In a significant move, the House has approved a $14.5 billion military aid package for Israel in response to the conflict with Hamas. However, the partisan approach taken by new Speaker Mike Johnson has injected controversy into the situation, creating a direct challenge for Democrats and President Joe Biden.
Johnson’s departure from the norm involves offsetting the emergency aid with cuts in government spending elsewhere, reflecting the conservative stance of the new House GOP leadership. This approach transformed what is usually a bipartisan vote into a divisive issue, with 12 Democrats joining most Republicans in the 226-196 approval vote.
The Republican package, according to Johnson, aims to provide Israel with the necessary assistance for self-defense, hostage release, and the elimination of Hamas. Democrats argue that this approach could only delay aid for Israel, and Senate Majority Leader Chuck Schumer has labeled the bill as “stunningly unserious” with little chance of success in the Senate.
The legislation, the first significant effort in Congress to support Israel during the conflict, falls considerably short of Biden’s request for nearly $106 billion, which also includes support for Ukraine, countering China, and addressing border security.
This bill represents Johnson’s initial test as House speaker following the ousting of Rep. Kevin McCarthy. The White House has issued a veto warning, criticizing Johnson’s approach for failing to meet the moment’s urgency and setting a dangerous precedent by requiring emergency funds to come from cuts elsewhere.
While the House bill’s funding for Israel aligns with Biden’s request, the absence of humanitarian assistance for Gaza in the Republican plan is deemed a “grave mistake” by the White House. Biden has called for a pause in the war for relief efforts.
The vote revealed division among Democrats, with the White House directly appealing to lawmakers, particularly Jewish Democrats, to reject the bill. Despite the difficulty for some lawmakers, especially Democrats, torn between supporting Israel and explaining the trade-offs to constituents, the bill passed.

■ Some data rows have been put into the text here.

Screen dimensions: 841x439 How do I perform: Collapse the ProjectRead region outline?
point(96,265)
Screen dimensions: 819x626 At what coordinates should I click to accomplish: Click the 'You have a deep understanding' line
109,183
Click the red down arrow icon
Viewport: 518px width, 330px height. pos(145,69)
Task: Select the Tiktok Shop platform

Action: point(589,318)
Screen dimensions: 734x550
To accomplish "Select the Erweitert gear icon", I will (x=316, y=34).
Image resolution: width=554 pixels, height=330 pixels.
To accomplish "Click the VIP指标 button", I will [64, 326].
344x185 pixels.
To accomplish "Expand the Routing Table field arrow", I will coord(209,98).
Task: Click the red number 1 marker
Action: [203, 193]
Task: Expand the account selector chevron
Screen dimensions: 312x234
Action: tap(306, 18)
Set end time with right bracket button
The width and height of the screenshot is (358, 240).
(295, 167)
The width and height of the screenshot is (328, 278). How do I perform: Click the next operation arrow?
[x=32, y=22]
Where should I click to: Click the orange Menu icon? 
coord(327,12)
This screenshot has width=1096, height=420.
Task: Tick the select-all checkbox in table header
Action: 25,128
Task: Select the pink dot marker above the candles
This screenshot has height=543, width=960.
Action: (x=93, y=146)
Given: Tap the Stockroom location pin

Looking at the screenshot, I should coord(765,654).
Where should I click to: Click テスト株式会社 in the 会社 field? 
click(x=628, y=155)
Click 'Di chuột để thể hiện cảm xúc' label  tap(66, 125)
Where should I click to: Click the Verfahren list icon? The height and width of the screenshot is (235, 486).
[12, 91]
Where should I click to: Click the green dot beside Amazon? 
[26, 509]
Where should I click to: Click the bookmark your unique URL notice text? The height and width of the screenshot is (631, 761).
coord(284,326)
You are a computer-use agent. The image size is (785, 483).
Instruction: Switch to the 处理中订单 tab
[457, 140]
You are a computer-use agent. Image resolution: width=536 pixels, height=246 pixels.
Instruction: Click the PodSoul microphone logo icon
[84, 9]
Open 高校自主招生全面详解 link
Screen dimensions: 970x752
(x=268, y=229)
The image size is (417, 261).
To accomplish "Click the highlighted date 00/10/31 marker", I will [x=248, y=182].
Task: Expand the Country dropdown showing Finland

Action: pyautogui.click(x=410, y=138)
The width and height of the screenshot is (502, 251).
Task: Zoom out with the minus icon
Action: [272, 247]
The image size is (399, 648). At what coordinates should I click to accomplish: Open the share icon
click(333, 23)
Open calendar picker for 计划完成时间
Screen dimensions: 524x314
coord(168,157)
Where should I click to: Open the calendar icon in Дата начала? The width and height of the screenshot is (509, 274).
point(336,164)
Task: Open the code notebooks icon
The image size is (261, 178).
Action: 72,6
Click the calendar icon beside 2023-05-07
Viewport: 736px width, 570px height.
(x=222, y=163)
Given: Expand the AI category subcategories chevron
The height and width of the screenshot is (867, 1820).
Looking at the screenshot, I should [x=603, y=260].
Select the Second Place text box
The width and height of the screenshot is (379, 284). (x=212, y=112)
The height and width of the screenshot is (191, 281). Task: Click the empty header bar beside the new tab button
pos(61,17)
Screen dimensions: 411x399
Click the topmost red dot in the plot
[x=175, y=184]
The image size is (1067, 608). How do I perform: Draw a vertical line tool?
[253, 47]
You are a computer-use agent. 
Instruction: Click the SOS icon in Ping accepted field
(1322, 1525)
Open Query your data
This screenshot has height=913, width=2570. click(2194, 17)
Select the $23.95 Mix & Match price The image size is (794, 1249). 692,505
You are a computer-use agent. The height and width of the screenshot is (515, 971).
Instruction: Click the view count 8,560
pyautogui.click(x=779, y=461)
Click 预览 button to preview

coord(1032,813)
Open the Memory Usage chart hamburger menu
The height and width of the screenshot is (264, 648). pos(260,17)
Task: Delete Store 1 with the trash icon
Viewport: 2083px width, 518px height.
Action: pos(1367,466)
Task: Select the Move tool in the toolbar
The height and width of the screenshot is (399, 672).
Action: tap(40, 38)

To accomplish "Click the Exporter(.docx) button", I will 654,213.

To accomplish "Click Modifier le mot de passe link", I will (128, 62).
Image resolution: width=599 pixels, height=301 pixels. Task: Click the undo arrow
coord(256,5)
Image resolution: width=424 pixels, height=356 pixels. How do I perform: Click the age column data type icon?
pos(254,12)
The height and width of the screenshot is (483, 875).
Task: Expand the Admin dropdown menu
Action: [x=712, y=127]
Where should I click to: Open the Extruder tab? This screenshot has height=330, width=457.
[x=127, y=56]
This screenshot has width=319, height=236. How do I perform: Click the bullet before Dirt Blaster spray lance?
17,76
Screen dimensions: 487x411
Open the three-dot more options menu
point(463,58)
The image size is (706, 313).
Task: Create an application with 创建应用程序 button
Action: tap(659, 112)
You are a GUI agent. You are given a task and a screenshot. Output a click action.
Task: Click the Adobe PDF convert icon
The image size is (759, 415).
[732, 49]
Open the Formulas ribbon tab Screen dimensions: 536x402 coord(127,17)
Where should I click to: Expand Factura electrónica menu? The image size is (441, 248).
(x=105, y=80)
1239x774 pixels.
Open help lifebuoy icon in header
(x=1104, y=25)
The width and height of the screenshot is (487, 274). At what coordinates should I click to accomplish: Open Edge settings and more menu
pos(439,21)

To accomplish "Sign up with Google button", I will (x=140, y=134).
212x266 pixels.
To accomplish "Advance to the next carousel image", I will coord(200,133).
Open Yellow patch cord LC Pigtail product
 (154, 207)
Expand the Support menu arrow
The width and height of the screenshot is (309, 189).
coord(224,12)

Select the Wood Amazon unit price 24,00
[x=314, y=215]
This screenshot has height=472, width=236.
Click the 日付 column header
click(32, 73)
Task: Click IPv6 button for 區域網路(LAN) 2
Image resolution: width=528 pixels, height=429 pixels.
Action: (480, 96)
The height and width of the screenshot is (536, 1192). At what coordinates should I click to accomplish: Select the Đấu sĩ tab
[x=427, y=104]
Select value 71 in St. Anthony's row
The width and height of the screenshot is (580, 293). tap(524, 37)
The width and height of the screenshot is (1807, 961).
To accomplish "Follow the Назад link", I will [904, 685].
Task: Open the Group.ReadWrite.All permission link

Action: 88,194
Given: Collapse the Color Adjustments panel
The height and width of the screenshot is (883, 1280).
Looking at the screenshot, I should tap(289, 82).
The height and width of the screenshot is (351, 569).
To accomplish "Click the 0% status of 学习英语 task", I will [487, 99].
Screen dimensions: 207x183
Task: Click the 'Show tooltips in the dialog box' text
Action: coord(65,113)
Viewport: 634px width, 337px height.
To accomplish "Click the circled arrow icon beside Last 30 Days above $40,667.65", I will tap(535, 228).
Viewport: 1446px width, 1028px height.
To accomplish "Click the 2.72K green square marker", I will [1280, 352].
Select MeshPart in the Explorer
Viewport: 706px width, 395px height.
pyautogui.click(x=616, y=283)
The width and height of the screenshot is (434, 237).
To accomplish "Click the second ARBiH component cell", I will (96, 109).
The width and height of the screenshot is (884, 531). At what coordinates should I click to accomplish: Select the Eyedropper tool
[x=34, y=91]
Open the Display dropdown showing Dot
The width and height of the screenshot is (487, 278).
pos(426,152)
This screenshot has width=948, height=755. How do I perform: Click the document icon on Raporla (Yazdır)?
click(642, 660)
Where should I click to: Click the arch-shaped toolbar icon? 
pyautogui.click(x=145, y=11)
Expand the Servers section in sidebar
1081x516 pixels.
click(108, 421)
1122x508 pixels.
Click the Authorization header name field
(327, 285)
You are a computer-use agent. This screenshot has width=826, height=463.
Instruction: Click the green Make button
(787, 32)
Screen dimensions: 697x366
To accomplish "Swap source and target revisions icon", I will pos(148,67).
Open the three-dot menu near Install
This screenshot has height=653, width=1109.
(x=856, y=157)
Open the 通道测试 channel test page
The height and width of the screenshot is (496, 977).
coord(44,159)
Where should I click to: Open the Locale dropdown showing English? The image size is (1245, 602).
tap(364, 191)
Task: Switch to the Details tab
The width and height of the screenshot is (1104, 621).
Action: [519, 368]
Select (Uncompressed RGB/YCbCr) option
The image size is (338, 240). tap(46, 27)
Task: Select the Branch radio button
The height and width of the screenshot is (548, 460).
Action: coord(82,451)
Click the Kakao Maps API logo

To fund the aid package, House Republicans have attached provisions cutting billions from the IRS, which was approved by Democrats last year. The Congressional Budget Office estimates a net cost of $12.5 billion to the federal government due to lost revenue from tax collections.
Republicans dispute this assessment, emphasizing the package’s support for Israel’s Iron Dome missile defense system, advanced weaponry procurement, and military needs. The total cost of the aid package, including revenue reduction, exceeds $26 billion.
Democrats, during the floor debate, urged Republicans to restore the humanitarian aid requested by Biden, criticizing the politicization of traditionally bipartisan support for Israel. The Republicans’ attack on Democrats questioning Israel’s war tactics as antisemitic has added another layer of tension to the debate.
In the Senate, Schumer clarified that the House bill would be rejected. Instead, the Senate aims to work on its bipartisan emergency aid package, including support for Israel and Ukraine, humanitarian assistance for Gaza, and efforts to confront China.
In a separate action, the House overwhelmingly approved a Republican-led resolution condemning support for Hamas, Hezbollah, and terrorist organizations on college campuses concerning the Israel-Hamas war.